### WHAT YOU WILL DO
Reproduce each of the following items verbatim, omitting the pictures from your response.

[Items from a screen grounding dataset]
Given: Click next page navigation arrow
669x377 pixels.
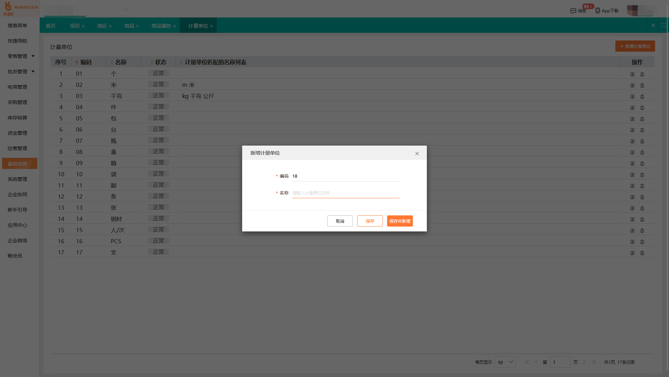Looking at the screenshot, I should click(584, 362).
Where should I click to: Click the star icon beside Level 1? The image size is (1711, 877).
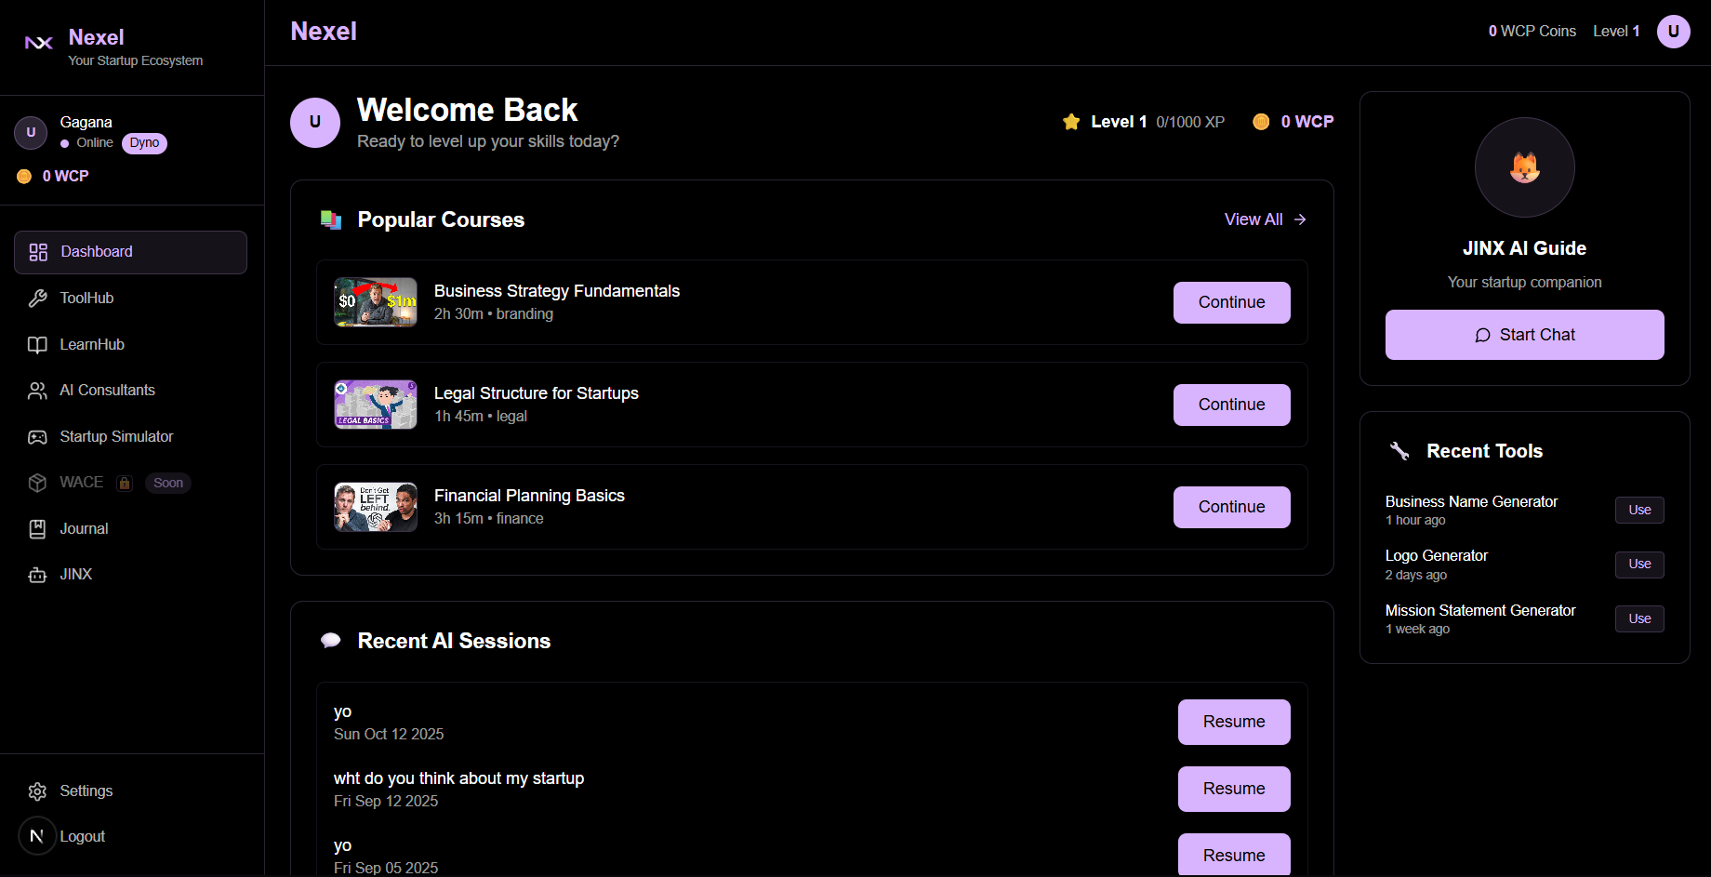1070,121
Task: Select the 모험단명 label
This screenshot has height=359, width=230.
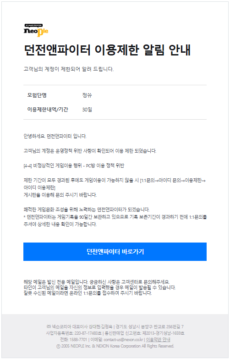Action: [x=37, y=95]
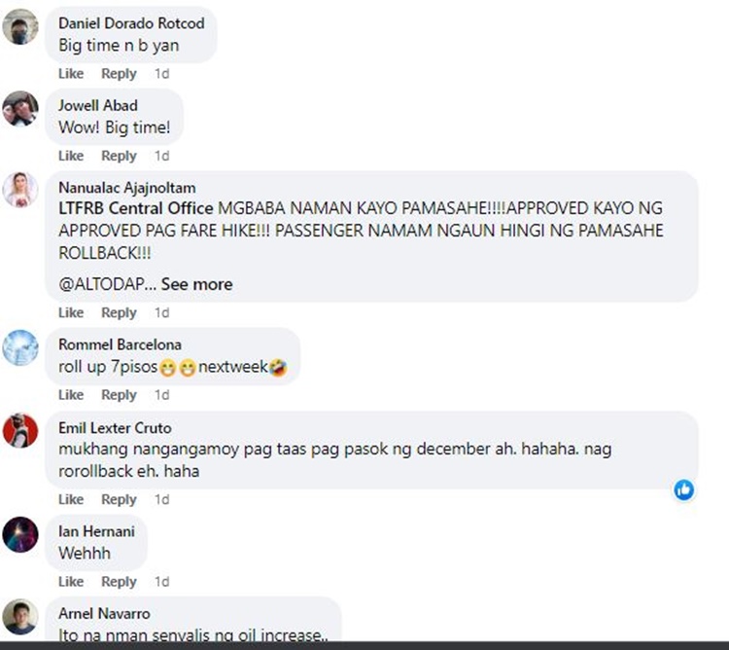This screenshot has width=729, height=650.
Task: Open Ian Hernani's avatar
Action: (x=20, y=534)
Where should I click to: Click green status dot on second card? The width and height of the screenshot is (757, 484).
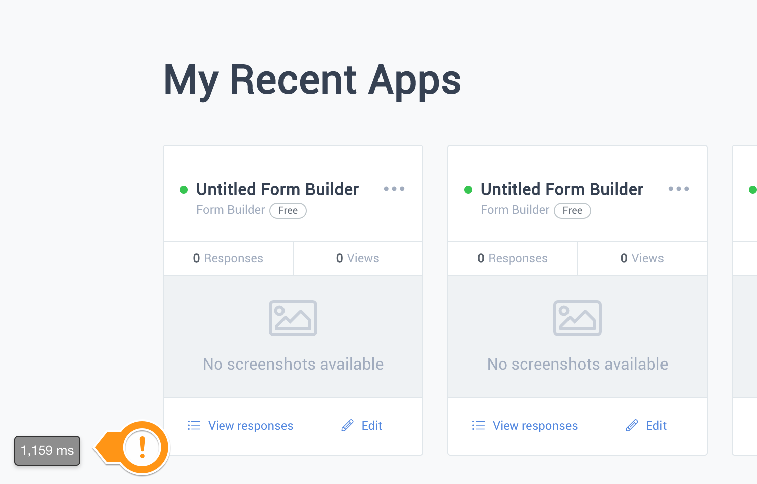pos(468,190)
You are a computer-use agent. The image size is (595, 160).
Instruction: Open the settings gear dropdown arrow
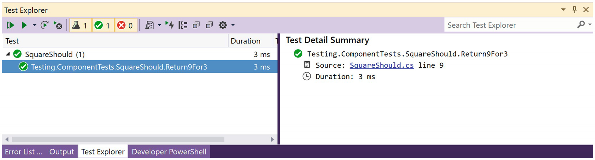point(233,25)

### ANSWER BELOW
Given: Click next page navigation arrow
669x377 pixels.
Looking at the screenshot, I should click(584, 362).
Where should I click to: Click the star icon beside Level 1? The image size is (1711, 877).
1070,121
Task: Select the 모험단명 label
This screenshot has height=359, width=230.
Action: [x=37, y=95]
This screenshot has width=729, height=650.
Task: Open Ian Hernani's avatar
Action: (x=20, y=534)
Where should I click to: Click green status dot on second card? The width and height of the screenshot is (757, 484).
pos(468,190)
You are a computer-use agent. The image size is (595, 160).
Instruction: Open the settings gear dropdown arrow
point(233,25)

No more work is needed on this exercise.